With critical thinking and logic every argument they put forward reduces down to "the rules if you have a penis are different to the rules if you have a vagina."

If a principle can't be universally applied it isn't a principle, it's a tool of oppression.

It works with self-identity too - if women were allowed to 'self-identify', en masse, away from TiMs into a different category, then TiMs and men would block this attempt.

Self identity dismantles itself if everyone does it. It balances entirely upon the pressure of preventing the majority from doing it.

Imagine if an entire population of women self identified as 'people with medically verifiable XX chromosomes, who deny gender identity exists' and demanded recognition as a category distinct from 'people who call themselves women'?

In fact, that is what we are currently doing, no? How well are our efforts to self- identity being received so far?

Datun · 17/01/2018 14:54

ChattyLion

I couldn't get through that Peter Tatchell link because it's so male, male, MALE.

Maintaining the only reason women don't want men in their spaces is in case they are attacked. And they're going to be attacked anyway, so what's the difference, buster?

Only a man could ever imagine a woman would feel zero discomfort from a non-predatory male.

It's infuriating that his absence of experience informs his opinion. Despite being told, numerous times, by women, that their experience of life is completely different to his.

He doesn't take into account men's sense of entitlement. They don't have to be predatory. They can be as benign as you like. They still take over. Manspreading and manplaining are universal experiences.

And it doesn't matter if the man in question is the most empathetic, sweetest person in the world. Women's attitudes to men do not rely on each, single experience as and when it happens ffs.

I don't want to get changed in the same room as my father-in-law. Who wouldn't hurt a fly. Or my son's best friend, whom I adore.

What really, really rams this all home is quite how many men are utterly oblivious to women's oppression.

The very fact that they argue against, firstly, so very many women all saying the same, and secondly over their bloody boundaries is enough for them to have creep stamped across their forehead before they even formulate the end of their sentence.

This linguistic masturbation over why women shouldn't have boundaries angers me almost more than anything else.

Ignorance, arrogance and a neon fucking light above their head blinking 'I'M CLUELESS'.

PricklyBall · 17/01/2018 15:11

Barracker - "Imagine if an entire population of women self identified as 'people with medically verifiable XX chromosomes, who deny gender identity exists' and demanded recognition as a category distinct from 'people who call themselves women'?

"In fact, that is what we are currently doing, no? How well are our efforts to self- identity being received so far?"

This, 100%. In fact, you can already see this in action. The trans-ally end of liberal feminism is happy to accept the qualifier "cis". So what's happening? TRA bloggers and tweeters claiming they too are cis.

Datun · 17/01/2018 15:28

So what's happening? TRA bloggers and tweeters claiming they too are cis.

And will never stop. Because it's not the language they are after, it's the concept.

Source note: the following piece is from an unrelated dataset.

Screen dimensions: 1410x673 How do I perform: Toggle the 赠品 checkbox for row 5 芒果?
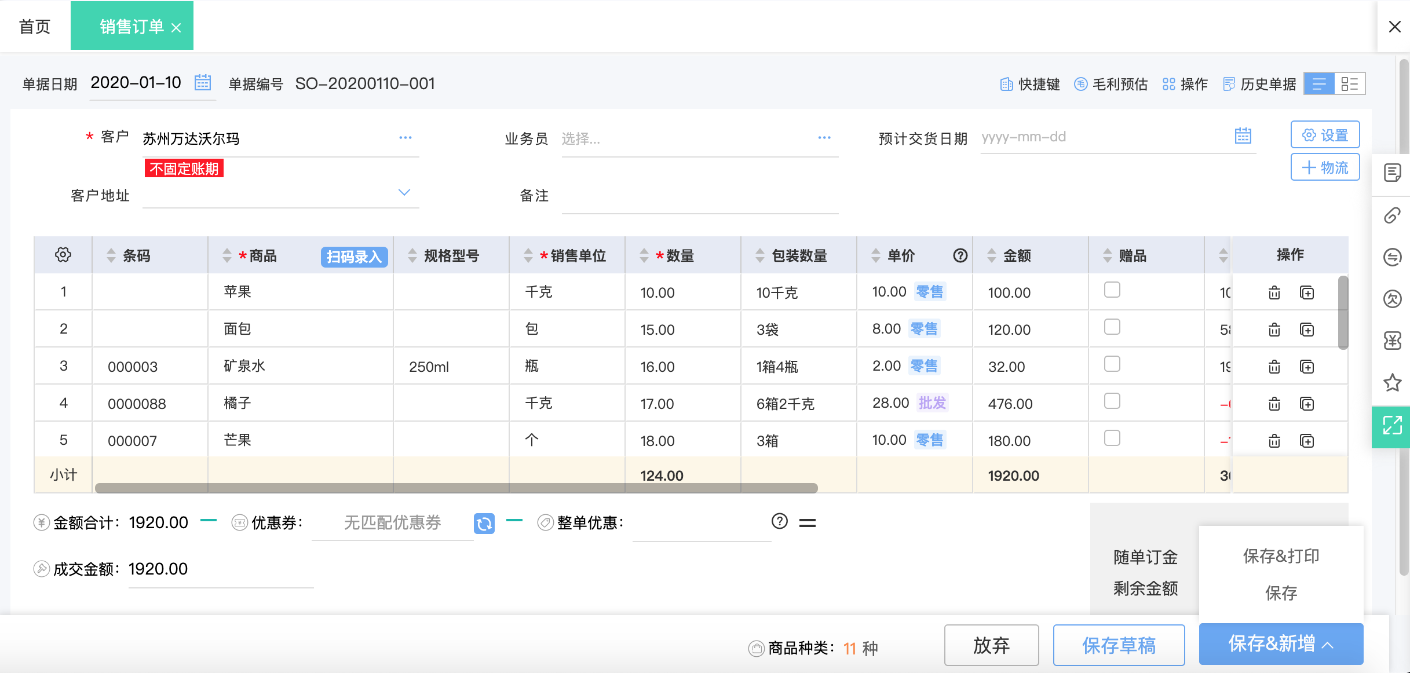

You can erase every single linguistic distinction, and it still won't stop.

They will end up purposely making a distinction in order to appropriate it.

A nightmarish, never ending chain yanking.

PricklyBall · 17/01/2018 15:45

Which is why I went "the full Germaine" several years ago. You stop the chain yanking at the very first link in the chain by saying "You are a man. Worthy of full human rights. You can wear whatever you like. You can call yourself whatever you want. I fully support your right to live free from the threat of harrassment or violence. I fully support your right to employment in any job that is not sex segregated as allowed in the Equalities Act. I fully support your right not to be discriminated against in housing. But you are still a man."

Elendon · 17/01/2018 15:51

Can someone please explain to me why it's bigotry to not accept that a man is a woman? Especially when you are accepting of transwomen and understand their rights.